Jagacinski, Carolyn M.; Nicholls, John G.
Two different conceptions of ability are proposed. The first conception of ability is more differentiated and generally employed by adults and older children. Here ability level is defined with reference to the performance of others assuming that optimum effort was employed. High ability means higher than others. The second conception of ability is generally employed by young children and focusses on self-referenced comparisons of performance. High ability is inferred from learning or higher performance than previously displayed. It is proposed that adults use both conceptions of ability.
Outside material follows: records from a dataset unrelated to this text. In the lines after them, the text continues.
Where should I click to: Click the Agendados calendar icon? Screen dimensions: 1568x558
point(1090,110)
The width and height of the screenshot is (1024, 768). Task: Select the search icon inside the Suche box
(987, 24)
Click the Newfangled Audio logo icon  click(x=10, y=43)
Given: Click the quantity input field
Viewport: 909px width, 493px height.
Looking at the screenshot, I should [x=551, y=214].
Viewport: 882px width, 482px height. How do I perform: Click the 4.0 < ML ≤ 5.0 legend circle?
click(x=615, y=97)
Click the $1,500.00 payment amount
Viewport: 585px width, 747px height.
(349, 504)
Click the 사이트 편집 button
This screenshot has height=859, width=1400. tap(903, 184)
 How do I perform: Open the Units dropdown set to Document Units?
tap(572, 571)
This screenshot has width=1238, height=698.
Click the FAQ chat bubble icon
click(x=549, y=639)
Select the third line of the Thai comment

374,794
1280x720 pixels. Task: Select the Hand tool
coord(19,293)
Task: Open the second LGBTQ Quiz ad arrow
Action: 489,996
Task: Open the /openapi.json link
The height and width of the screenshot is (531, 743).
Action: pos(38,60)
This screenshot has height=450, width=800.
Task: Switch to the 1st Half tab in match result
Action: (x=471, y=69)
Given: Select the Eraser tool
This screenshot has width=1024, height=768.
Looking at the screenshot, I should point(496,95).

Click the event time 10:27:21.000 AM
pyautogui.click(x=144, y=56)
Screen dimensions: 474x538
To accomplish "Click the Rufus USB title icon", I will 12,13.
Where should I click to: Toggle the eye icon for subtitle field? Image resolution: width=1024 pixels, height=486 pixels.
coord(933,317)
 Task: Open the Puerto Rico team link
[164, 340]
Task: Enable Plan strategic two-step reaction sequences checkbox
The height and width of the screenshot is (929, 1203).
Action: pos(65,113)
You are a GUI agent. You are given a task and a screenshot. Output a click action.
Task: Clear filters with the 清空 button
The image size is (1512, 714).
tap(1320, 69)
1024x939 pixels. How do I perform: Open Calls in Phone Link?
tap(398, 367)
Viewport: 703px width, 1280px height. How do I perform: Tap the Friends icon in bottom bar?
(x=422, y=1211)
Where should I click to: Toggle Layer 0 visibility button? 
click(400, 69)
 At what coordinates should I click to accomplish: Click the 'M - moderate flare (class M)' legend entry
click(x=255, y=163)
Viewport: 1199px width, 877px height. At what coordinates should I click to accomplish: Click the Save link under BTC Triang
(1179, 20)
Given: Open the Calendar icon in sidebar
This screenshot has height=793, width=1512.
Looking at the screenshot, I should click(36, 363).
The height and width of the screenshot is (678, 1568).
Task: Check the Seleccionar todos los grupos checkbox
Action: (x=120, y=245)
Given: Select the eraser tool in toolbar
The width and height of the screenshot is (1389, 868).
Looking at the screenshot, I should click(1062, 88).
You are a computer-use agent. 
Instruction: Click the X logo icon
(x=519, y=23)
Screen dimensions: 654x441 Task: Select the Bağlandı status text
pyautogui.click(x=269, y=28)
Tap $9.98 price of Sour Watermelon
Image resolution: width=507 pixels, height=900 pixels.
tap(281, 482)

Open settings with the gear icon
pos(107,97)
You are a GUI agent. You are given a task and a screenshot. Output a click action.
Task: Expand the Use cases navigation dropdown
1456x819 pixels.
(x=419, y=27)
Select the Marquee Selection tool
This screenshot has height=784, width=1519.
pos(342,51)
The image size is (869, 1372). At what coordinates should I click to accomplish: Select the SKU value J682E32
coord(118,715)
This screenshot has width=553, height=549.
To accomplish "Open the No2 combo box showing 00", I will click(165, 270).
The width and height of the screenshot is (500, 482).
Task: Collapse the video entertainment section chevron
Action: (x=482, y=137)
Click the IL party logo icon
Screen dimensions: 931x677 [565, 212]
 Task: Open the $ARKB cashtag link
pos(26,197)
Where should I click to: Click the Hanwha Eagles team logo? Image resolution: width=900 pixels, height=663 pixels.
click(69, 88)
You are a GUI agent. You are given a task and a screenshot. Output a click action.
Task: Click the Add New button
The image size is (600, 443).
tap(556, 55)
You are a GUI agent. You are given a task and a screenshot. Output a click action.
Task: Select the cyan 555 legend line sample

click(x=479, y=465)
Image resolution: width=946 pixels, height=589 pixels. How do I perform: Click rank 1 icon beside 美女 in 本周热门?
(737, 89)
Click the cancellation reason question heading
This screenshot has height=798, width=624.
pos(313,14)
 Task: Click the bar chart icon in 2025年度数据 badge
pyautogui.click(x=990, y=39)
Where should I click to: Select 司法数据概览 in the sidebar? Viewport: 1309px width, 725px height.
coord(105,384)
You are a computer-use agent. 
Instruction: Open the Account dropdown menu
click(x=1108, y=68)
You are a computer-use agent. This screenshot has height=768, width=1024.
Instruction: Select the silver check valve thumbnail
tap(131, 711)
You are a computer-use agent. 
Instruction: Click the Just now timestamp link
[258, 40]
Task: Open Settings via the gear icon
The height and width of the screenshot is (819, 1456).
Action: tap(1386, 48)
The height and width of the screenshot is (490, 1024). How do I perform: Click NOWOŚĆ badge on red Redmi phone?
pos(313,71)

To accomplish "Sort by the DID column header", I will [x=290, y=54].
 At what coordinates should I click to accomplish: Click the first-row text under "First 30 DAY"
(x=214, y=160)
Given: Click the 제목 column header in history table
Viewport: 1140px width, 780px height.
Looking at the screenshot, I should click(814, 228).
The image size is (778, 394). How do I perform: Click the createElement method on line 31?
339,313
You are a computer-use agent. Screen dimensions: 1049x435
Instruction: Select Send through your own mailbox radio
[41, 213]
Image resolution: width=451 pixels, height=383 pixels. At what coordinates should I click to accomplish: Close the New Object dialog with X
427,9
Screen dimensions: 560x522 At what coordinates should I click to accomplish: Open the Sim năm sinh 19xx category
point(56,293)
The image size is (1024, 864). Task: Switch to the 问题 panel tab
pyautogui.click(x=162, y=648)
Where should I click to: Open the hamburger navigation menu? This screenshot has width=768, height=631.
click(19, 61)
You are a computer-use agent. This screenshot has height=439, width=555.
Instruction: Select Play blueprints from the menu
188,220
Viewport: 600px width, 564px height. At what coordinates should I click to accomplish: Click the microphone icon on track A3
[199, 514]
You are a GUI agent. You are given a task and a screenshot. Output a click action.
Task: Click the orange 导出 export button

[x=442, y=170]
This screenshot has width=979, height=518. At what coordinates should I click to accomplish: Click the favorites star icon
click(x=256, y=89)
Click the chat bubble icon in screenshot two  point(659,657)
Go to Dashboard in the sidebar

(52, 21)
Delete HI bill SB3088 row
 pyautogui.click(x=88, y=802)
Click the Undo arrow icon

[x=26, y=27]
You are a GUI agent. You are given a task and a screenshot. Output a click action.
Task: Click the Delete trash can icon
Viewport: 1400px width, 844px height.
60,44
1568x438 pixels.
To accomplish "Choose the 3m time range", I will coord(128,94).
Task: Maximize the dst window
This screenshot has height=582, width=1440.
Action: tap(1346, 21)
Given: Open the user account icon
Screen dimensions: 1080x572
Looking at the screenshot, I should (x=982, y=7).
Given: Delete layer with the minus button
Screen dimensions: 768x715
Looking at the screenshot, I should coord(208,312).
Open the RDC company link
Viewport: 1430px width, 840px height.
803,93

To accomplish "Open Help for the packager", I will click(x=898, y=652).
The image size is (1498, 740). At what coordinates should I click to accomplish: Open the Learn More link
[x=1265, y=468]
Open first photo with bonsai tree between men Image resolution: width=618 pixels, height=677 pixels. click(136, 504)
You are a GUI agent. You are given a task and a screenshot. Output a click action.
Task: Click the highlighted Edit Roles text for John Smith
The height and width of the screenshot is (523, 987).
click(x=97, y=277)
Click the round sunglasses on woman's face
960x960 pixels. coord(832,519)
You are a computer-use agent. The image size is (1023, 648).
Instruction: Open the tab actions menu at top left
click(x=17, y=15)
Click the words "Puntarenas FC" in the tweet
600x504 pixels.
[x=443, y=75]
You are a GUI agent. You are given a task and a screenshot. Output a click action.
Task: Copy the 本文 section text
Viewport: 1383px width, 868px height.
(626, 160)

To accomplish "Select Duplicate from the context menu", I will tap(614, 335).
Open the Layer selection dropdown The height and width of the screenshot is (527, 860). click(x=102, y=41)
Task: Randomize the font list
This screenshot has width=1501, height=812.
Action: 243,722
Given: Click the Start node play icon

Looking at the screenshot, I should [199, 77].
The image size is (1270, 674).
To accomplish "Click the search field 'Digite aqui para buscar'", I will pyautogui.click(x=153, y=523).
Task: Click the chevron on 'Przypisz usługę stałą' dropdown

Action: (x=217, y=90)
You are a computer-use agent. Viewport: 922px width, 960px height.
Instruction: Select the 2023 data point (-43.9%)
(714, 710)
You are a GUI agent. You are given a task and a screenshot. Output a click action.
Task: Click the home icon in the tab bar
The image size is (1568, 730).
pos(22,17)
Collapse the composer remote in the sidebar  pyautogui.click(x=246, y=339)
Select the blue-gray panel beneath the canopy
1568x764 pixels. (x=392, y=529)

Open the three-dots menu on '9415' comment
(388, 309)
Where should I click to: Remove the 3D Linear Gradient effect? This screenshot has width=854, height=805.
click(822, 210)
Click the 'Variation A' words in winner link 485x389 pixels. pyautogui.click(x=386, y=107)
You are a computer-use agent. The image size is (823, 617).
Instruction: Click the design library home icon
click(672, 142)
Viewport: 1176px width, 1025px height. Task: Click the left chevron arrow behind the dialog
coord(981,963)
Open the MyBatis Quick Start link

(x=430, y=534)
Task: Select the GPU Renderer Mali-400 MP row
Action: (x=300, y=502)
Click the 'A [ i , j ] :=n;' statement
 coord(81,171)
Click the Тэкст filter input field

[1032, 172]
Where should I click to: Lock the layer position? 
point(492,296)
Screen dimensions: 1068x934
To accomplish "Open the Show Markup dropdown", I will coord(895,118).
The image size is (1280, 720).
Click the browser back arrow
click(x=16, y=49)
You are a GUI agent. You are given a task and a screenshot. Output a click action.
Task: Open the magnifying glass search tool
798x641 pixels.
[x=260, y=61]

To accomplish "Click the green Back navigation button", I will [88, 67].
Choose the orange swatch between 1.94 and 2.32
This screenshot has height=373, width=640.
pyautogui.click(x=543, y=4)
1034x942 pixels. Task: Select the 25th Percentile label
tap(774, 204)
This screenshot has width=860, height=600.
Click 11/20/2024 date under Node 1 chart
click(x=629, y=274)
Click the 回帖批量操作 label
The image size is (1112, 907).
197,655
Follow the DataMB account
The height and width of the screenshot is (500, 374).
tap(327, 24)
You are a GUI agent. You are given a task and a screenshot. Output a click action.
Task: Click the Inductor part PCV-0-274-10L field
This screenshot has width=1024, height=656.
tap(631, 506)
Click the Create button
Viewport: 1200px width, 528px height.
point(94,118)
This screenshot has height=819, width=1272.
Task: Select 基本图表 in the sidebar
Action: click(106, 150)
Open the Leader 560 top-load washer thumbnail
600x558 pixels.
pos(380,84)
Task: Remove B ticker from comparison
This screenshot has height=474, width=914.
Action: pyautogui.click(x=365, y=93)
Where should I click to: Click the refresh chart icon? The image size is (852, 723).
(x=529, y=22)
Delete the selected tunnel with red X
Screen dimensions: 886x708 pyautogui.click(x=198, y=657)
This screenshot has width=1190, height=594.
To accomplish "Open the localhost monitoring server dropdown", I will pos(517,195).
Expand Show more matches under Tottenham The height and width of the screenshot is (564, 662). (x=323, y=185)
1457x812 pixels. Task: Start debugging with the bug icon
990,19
Different situational factors are predicted to promote the adoption of one conception rather than the other leading to different cognitive and affective interpretations of performance. Three studies were conducted to investigate these hypotheses. The results demonstrate that adults generally employ the more differentiated conception of ability and that competitive conditions may foster the more differentiated conception while an intrinsic task interest tends to promote adoption of the less differentiated conception of ability. Finally, when the more differentiated conception was adopted, students anticipated less satisfaction with learning if performance was not superior to all competitors or if effort was higher than others. (Author/PN)
Publication Type: Speeches/Meeting Papers; Reports - Research
Education Level: N/A
Authoring Institution: N/A
Note: Based on a paper presented at the Annual Meeting of the American Educational Research Association (66th, New York, NY, March 19-23, 1982).